Ici, non sans humour au moins dans toute la première partie du premier acte, Don Giovanni est une sorte de marionnette, une femme dans un corps d’homme (qu’elle-Proserpine- semble découvrir dans ses effets « induits ») avec tous les problèmes posés : Donna Anna qui était dès le départ et avant même l’intervention de Proserpine plutôt à l’initiative, et Donna Elvira qui boule de colère et de désirs mêlés qui semble provoquer aussi chez lui-elle (je parle de Don Giovanni-Proserpine) un peu d’hésitation.
Toute la première scène alterne entre des moments distanciés ou ironiques comme un Don Giovanni hésitant ou comme le corps du commandeur emporté par des ambulanciers sur une civière avec les gloussements d’usage dans la salle mais, et c’est la première fois qu’on le perçoit sur une scène avec cette acuité, montre aussi un couple Anna-Ottavio qui brinqueballe, un Ottavio qui a parfaitement compris qu’Anna n’est pas « victime » , et qui montre ses doutes, même s’il se rend aux arguments d’Anna qui lui fait avaler la couleuvre de la nécessité de venger un père que dans la scène précédente elle vouait elle-même aux gémonies : Ottavio obéit à son rôle de prétendant soumis, mais n’en pense pas moins. Tout le monde ment, tout le monde affiche une façade, personne n’est dupe dans cette affaire, personne ne se rachète, ce qui relativise l’action de Don Giovanni, habité ou non par Proserpine.
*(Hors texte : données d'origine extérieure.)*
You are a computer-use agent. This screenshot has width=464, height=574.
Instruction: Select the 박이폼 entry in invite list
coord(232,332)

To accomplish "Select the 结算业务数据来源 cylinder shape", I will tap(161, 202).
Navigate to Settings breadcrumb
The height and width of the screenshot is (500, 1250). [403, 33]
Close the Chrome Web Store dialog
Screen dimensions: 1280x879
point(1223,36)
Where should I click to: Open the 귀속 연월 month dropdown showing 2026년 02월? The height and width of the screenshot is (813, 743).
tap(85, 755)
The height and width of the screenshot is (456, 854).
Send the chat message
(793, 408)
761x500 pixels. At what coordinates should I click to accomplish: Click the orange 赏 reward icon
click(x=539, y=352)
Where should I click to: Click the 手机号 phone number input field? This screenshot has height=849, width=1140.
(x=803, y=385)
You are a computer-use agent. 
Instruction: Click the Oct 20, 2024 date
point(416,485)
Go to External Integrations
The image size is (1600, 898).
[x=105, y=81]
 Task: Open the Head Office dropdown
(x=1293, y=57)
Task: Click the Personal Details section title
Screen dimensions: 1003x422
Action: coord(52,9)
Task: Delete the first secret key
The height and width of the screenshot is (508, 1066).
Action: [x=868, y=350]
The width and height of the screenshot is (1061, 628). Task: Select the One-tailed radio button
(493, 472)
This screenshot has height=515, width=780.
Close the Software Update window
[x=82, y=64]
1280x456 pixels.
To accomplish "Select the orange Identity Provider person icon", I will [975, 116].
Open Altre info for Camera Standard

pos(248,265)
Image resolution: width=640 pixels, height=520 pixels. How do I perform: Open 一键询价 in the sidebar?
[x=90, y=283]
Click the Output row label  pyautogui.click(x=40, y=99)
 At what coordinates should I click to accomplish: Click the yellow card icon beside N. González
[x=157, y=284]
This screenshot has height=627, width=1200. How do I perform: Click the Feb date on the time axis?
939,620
Car dans un monde où tous mentent, un Don Giovanni est peut-être le seul à peu près sincère…
Comme le remarque Jurowski dans l’interview donnée par le programme de salle, Don Giovanni dans l’œuvre ne connaît que des échecs, il a d’ailleurs deux airs et très peu de moments où il est seul en scène et donc il est en quelque sorte un Non-Giovanni comme dans la mise en scène de David Marton à l’Opéra de Lyon naguère.

Enfin comme chez Guth, et un peu comme chez Serebrennikov, son temps est compté. Non ici qu’il soit condamné, mais puisqu’il est habité par Proserpine, celle-ci finira par retourner aux Enfers pour vivre ses quatre mois, et donc le corps de Don Giovanni finira par force aux Enfers, morale ou pas morale, … Non-Giovanni là encore.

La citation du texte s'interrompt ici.